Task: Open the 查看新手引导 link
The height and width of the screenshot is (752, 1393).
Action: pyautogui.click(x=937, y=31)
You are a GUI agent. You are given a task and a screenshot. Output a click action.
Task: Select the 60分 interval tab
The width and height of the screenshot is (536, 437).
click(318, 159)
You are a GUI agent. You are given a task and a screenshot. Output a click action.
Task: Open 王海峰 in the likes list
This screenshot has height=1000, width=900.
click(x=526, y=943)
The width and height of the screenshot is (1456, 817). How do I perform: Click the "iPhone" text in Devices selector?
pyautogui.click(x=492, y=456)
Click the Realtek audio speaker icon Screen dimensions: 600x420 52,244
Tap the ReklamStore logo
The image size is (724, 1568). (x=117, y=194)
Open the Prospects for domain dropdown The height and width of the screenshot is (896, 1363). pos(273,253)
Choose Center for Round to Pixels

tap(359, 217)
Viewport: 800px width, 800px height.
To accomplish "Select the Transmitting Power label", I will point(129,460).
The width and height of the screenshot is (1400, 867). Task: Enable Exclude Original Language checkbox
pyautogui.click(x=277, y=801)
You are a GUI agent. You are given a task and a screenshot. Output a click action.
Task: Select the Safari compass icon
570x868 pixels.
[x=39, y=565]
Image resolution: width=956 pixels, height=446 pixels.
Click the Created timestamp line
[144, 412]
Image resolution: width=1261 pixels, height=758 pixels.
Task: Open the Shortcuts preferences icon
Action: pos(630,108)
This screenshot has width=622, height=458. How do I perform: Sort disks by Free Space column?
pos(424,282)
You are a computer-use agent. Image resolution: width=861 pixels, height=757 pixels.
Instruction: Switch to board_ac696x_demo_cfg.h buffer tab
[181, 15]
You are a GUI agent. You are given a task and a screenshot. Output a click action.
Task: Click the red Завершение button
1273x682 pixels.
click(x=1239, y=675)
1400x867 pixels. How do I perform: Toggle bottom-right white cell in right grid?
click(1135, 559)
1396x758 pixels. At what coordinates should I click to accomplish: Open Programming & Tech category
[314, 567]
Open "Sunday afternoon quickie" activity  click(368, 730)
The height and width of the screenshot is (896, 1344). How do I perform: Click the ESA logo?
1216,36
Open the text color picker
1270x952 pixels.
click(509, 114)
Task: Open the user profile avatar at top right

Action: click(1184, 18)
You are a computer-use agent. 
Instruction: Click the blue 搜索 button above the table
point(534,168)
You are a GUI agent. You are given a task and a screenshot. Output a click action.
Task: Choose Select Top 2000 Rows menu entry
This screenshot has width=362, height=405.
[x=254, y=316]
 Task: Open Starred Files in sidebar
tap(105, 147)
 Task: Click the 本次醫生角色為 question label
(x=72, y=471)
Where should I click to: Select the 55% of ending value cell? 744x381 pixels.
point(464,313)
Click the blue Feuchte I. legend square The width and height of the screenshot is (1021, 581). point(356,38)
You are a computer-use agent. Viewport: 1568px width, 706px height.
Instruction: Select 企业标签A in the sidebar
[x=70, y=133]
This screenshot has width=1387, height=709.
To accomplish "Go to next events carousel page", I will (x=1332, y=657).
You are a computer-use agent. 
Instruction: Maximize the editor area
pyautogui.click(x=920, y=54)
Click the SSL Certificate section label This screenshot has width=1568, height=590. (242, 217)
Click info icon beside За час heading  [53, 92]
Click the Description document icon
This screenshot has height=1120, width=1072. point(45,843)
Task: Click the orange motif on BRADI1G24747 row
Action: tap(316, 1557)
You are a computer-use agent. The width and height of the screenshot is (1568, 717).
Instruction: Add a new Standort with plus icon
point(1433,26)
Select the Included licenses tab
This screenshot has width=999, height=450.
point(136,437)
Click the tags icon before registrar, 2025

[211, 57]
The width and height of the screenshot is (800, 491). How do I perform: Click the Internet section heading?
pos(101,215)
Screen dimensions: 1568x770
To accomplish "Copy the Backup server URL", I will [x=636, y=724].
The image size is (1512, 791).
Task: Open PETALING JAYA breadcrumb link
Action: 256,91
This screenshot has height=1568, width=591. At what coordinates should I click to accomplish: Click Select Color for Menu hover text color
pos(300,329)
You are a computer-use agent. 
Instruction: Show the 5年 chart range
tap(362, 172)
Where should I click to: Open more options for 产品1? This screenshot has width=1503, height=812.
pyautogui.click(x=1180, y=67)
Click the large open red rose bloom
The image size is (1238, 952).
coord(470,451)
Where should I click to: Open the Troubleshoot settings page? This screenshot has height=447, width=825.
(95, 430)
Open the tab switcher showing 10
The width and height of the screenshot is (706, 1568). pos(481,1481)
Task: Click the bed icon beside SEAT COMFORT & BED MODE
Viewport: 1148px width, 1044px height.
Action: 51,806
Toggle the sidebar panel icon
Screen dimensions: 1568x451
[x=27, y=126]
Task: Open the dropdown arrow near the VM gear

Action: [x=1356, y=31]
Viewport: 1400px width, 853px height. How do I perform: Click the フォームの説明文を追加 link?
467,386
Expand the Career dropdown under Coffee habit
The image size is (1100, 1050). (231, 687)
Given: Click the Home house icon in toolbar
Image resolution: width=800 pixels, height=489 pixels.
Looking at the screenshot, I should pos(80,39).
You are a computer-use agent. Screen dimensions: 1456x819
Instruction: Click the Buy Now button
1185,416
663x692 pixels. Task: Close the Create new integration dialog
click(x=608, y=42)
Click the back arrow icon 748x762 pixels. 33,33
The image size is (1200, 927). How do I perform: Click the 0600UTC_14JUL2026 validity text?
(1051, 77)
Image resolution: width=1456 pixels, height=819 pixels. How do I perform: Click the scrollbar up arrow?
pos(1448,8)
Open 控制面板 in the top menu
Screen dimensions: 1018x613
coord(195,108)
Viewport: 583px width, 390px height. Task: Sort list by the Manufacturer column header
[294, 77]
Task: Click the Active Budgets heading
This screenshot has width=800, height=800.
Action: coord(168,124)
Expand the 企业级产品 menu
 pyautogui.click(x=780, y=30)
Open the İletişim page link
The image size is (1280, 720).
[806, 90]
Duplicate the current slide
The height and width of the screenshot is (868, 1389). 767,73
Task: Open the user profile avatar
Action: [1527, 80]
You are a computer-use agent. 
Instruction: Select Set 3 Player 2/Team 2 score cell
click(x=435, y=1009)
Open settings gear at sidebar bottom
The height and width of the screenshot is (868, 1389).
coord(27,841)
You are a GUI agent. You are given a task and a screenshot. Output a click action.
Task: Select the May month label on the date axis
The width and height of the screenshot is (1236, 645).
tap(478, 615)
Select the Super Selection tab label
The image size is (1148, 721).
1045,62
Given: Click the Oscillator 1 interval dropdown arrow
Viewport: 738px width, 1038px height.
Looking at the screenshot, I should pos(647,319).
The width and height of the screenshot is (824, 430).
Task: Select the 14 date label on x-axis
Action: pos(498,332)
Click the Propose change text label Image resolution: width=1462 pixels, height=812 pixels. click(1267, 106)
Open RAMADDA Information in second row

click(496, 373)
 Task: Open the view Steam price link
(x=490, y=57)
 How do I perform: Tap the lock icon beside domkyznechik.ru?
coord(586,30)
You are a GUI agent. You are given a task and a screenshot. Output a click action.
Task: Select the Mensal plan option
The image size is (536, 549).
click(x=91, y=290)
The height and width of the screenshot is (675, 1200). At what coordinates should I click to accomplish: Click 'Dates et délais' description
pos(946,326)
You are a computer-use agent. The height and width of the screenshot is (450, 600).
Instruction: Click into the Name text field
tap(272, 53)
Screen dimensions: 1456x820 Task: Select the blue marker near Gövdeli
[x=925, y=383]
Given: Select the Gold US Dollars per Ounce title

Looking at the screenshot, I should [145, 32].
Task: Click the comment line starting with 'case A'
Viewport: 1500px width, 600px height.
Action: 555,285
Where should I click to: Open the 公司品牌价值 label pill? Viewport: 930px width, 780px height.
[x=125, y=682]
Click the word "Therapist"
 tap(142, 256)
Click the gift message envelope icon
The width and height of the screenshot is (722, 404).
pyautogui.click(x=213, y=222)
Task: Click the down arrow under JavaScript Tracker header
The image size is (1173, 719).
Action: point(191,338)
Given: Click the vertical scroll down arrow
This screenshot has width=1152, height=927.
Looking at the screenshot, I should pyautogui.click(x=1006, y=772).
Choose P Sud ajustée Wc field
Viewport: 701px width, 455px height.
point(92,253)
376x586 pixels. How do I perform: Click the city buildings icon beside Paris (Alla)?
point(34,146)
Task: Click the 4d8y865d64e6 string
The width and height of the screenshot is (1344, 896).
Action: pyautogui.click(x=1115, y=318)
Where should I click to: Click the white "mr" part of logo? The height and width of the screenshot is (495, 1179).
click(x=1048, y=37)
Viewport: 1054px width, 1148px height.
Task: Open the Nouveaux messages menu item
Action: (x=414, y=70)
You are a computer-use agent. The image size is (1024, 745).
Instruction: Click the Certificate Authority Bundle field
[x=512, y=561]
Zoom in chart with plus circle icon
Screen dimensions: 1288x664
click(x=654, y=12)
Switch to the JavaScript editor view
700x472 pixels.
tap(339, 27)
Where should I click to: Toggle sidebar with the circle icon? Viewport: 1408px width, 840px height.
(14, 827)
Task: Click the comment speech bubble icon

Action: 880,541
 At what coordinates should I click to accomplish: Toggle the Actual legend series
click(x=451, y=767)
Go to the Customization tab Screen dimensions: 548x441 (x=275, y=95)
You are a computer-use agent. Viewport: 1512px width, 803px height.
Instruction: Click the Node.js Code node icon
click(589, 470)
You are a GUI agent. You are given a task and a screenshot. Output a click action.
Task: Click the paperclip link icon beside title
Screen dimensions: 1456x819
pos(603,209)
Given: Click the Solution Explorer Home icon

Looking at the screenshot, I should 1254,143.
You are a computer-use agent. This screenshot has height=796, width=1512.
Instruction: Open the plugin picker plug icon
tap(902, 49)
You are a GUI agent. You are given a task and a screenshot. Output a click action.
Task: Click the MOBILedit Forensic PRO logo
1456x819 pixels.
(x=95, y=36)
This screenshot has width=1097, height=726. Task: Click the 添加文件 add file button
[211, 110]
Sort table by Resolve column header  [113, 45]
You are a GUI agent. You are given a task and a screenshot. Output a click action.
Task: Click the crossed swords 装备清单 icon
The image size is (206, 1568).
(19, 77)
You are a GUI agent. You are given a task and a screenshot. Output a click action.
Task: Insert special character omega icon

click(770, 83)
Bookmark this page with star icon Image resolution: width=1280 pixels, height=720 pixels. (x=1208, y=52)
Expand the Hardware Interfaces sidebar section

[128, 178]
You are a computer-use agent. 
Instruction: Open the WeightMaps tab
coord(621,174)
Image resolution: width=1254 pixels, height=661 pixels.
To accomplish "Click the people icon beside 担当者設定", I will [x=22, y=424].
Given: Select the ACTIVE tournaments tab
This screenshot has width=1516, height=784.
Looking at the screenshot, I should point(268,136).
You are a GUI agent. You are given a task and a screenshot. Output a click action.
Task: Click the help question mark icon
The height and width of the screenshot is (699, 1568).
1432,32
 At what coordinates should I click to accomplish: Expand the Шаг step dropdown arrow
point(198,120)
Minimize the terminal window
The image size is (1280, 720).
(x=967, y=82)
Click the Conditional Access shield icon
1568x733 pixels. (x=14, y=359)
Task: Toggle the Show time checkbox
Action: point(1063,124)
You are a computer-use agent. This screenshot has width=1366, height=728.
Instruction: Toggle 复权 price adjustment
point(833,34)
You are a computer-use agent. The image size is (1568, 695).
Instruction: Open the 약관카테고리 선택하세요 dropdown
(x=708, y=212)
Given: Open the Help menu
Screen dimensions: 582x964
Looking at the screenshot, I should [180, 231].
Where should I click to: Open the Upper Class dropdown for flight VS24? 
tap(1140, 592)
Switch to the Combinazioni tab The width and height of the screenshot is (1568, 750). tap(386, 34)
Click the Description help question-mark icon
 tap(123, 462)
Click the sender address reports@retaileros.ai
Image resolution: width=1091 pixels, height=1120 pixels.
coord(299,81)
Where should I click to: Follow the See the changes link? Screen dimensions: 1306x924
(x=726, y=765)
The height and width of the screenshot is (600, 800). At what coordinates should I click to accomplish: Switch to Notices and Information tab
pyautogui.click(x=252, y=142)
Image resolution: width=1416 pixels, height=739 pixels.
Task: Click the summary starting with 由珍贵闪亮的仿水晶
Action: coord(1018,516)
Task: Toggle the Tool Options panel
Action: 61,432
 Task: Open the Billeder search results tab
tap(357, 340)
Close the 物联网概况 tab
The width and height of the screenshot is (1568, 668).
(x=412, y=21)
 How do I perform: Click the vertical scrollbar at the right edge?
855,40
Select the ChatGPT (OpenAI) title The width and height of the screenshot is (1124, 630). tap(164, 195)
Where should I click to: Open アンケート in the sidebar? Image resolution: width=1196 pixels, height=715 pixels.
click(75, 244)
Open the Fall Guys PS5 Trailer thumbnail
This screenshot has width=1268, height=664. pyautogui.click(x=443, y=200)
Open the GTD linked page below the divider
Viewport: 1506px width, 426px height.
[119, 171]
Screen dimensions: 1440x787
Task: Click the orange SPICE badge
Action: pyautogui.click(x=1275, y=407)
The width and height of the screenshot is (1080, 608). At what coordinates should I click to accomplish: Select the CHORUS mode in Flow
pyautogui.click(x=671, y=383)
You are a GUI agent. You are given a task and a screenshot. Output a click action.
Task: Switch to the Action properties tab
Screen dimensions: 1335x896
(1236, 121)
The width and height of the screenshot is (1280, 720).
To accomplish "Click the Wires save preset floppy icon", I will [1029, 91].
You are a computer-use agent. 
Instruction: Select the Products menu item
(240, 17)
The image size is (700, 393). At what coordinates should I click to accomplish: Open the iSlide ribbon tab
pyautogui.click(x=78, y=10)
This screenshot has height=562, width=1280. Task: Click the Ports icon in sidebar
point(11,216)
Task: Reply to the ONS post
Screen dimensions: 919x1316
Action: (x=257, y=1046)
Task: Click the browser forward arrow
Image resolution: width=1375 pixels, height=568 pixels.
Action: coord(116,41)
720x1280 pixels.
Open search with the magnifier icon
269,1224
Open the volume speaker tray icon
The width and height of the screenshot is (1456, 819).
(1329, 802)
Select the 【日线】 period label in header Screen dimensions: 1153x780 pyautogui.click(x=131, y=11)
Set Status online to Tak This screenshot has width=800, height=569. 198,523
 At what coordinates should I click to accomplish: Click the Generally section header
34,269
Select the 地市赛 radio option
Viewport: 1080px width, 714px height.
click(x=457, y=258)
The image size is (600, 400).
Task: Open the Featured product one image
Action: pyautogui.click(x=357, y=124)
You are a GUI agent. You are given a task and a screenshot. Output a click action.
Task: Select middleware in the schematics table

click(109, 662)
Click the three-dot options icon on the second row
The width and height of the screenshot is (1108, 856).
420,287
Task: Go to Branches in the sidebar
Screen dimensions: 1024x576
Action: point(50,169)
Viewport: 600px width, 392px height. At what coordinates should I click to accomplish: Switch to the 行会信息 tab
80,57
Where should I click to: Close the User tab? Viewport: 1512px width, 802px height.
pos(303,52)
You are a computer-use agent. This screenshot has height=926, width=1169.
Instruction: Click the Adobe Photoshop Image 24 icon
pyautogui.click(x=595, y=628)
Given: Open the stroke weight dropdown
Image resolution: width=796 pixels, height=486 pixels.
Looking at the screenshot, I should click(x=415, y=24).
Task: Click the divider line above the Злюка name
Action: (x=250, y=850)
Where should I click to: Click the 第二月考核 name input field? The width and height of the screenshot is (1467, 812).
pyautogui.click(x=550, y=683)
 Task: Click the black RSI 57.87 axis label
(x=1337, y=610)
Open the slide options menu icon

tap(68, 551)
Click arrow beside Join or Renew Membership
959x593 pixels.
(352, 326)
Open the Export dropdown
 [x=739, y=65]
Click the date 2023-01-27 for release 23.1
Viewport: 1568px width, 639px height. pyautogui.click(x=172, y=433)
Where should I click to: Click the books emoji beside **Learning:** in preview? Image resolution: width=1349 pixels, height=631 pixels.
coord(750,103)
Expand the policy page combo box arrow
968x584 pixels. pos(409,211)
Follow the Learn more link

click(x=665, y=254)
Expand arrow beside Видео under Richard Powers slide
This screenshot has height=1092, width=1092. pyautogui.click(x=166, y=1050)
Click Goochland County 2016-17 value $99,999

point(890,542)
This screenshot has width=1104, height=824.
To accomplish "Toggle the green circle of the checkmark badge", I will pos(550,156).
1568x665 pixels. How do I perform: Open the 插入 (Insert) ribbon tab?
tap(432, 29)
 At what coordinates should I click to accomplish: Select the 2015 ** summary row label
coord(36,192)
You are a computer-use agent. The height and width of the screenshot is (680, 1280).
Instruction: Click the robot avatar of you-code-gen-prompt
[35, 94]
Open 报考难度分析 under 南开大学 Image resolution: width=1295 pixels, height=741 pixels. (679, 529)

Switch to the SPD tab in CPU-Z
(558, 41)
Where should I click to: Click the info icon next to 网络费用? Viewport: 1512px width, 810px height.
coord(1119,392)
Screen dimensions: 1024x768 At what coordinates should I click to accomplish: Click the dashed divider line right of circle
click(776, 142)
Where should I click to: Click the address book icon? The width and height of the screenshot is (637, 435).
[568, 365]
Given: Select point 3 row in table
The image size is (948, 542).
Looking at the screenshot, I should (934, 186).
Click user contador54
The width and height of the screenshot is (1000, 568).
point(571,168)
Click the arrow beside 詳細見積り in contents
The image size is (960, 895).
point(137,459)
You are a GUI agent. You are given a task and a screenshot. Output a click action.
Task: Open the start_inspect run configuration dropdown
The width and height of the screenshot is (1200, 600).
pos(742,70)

::::

Письменное задание: Перепишите дословно записи выше, начиная с самого начала и заканчивая строкой, в которой стоит «I will point(129,460).», включая эту строку.

Решение задания:
Task: Open the 查看新手引导 link
The height and width of the screenshot is (752, 1393).
Action: pyautogui.click(x=937, y=31)
You are a GUI agent. You are given a task and a screenshot. Output a click action.
Task: Select the 60分 interval tab
The width and height of the screenshot is (536, 437).
click(318, 159)
You are a GUI agent. You are given a task and a screenshot. Output a click action.
Task: Open 王海峰 in the likes list
This screenshot has height=1000, width=900.
click(x=526, y=943)
The width and height of the screenshot is (1456, 817). How do I perform: Click the "iPhone" text in Devices selector?
pyautogui.click(x=492, y=456)
Click the Realtek audio speaker icon Screen dimensions: 600x420 52,244
Tap the ReklamStore logo
The image size is (724, 1568). (x=117, y=194)
Open the Prospects for domain dropdown The height and width of the screenshot is (896, 1363). pos(273,253)
Choose Center for Round to Pixels

tap(359, 217)
Viewport: 800px width, 800px height.
To accomplish "Select the Transmitting Power label", I will point(129,460).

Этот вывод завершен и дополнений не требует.